The task
When the listing has been read, print it out again in full, word for word.

Provided information
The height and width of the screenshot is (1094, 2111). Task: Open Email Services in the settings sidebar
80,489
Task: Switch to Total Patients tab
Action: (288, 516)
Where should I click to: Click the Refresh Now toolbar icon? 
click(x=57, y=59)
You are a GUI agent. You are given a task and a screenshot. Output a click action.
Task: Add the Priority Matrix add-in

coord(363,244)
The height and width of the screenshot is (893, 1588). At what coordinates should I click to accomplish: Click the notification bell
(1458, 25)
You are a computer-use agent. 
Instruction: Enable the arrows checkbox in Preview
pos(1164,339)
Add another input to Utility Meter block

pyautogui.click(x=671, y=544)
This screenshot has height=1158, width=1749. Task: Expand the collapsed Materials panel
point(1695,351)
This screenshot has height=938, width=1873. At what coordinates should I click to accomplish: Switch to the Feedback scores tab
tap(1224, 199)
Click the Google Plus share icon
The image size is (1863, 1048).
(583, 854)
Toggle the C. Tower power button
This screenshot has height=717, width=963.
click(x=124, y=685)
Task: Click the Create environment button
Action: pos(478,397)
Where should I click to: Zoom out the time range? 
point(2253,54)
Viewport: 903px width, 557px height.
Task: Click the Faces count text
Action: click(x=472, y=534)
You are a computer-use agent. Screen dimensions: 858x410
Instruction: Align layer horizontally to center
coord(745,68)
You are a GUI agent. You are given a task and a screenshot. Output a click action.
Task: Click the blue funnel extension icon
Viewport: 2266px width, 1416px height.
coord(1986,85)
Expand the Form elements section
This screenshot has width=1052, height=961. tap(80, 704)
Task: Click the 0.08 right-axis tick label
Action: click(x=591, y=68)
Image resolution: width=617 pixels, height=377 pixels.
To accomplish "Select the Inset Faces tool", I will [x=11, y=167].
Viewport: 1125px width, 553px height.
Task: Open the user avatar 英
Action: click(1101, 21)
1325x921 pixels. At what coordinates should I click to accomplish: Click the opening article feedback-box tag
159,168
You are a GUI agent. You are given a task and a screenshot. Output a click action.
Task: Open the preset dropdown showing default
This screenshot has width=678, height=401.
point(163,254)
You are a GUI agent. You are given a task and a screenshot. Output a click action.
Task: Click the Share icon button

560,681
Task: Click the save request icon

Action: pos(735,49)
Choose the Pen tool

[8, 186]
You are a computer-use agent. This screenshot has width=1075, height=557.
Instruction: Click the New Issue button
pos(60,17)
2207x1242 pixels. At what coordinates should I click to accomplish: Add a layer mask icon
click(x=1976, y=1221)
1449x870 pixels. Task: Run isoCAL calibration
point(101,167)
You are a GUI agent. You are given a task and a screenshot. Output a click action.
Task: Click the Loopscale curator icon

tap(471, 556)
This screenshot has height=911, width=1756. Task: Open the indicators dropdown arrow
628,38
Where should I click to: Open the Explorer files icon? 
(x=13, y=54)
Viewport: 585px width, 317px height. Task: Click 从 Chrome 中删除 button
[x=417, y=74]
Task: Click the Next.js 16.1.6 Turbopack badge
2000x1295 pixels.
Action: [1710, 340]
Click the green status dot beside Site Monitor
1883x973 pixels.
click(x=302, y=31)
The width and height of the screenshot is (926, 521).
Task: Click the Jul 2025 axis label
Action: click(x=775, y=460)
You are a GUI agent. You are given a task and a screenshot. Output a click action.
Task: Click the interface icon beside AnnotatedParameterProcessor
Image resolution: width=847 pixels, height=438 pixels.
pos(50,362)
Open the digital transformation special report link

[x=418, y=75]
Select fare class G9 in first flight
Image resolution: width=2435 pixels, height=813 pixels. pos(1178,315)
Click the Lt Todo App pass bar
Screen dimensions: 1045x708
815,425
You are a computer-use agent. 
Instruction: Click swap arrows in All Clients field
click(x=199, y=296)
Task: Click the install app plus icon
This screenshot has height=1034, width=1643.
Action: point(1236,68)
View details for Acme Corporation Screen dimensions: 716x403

Solved exercise
The height and width of the screenshot is (1094, 2111). Task: Open Email Services in the settings sidebar
80,489
Task: Switch to Total Patients tab
Action: (288, 516)
Where should I click to: Click the Refresh Now toolbar icon? 
click(x=57, y=59)
You are a GUI agent. You are given a task and a screenshot. Output a click action.
Task: Add the Priority Matrix add-in

coord(363,244)
The height and width of the screenshot is (893, 1588). At what coordinates should I click to accomplish: Click the notification bell
(1458, 25)
You are a computer-use agent. 
Instruction: Enable the arrows checkbox in Preview
pos(1164,339)
Add another input to Utility Meter block

pyautogui.click(x=671, y=544)
This screenshot has height=1158, width=1749. Task: Expand the collapsed Materials panel
point(1695,351)
This screenshot has height=938, width=1873. At what coordinates should I click to accomplish: Switch to the Feedback scores tab
tap(1224, 199)
Click the Google Plus share icon
The image size is (1863, 1048).
(583, 854)
Toggle the C. Tower power button
This screenshot has height=717, width=963.
click(x=124, y=685)
Task: Click the Create environment button
Action: pos(478,397)
Where should I click to: Zoom out the time range? 
point(2253,54)
Viewport: 903px width, 557px height.
Task: Click the Faces count text
Action: click(x=472, y=534)
You are a computer-use agent. Screen dimensions: 858x410
Instruction: Align layer horizontally to center
coord(745,68)
You are a GUI agent. You are given a task and a screenshot. Output a click action.
Task: Click the blue funnel extension icon
Viewport: 2266px width, 1416px height.
coord(1986,85)
Expand the Form elements section
This screenshot has width=1052, height=961. tap(80, 704)
Task: Click the 0.08 right-axis tick label
Action: click(x=591, y=68)
Image resolution: width=617 pixels, height=377 pixels.
To accomplish "Select the Inset Faces tool", I will [x=11, y=167].
Viewport: 1125px width, 553px height.
Task: Open the user avatar 英
Action: click(1101, 21)
1325x921 pixels. At what coordinates should I click to accomplish: Click the opening article feedback-box tag
159,168
You are a GUI agent. You are given a task and a screenshot. Output a click action.
Task: Open the preset dropdown showing default
This screenshot has width=678, height=401.
point(163,254)
You are a GUI agent. You are given a task and a screenshot. Output a click action.
Task: Click the Share icon button

560,681
Task: Click the save request icon

Action: pos(735,49)
Choose the Pen tool

[8, 186]
You are a computer-use agent. This screenshot has width=1075, height=557.
Instruction: Click the New Issue button
pos(60,17)
2207x1242 pixels. At what coordinates should I click to accomplish: Add a layer mask icon
click(x=1976, y=1221)
1449x870 pixels. Task: Run isoCAL calibration
point(101,167)
You are a GUI agent. You are given a task and a screenshot. Output a click action.
Task: Click the Loopscale curator icon

tap(471, 556)
This screenshot has height=911, width=1756. Task: Open the indicators dropdown arrow
628,38
Where should I click to: Open the Explorer files icon? 
(x=13, y=54)
Viewport: 585px width, 317px height. Task: Click 从 Chrome 中删除 button
[x=417, y=74]
Task: Click the Next.js 16.1.6 Turbopack badge
2000x1295 pixels.
Action: [1710, 340]
Click the green status dot beside Site Monitor
1883x973 pixels.
click(x=302, y=31)
The width and height of the screenshot is (926, 521).
Task: Click the Jul 2025 axis label
Action: click(x=775, y=460)
You are a GUI agent. You are given a task and a screenshot. Output a click action.
Task: Click the interface icon beside AnnotatedParameterProcessor
Image resolution: width=847 pixels, height=438 pixels.
pos(50,362)
Open the digital transformation special report link

[x=418, y=75]
Select fare class G9 in first flight
Image resolution: width=2435 pixels, height=813 pixels. pos(1178,315)
Click the Lt Todo App pass bar
Screen dimensions: 1045x708
815,425
You are a computer-use agent. 
Instruction: Click swap arrows in All Clients field
click(x=199, y=296)
Task: Click the install app plus icon
This screenshot has height=1034, width=1643.
Action: point(1236,68)
View details for Acme Corporation Screen dimensions: 716x403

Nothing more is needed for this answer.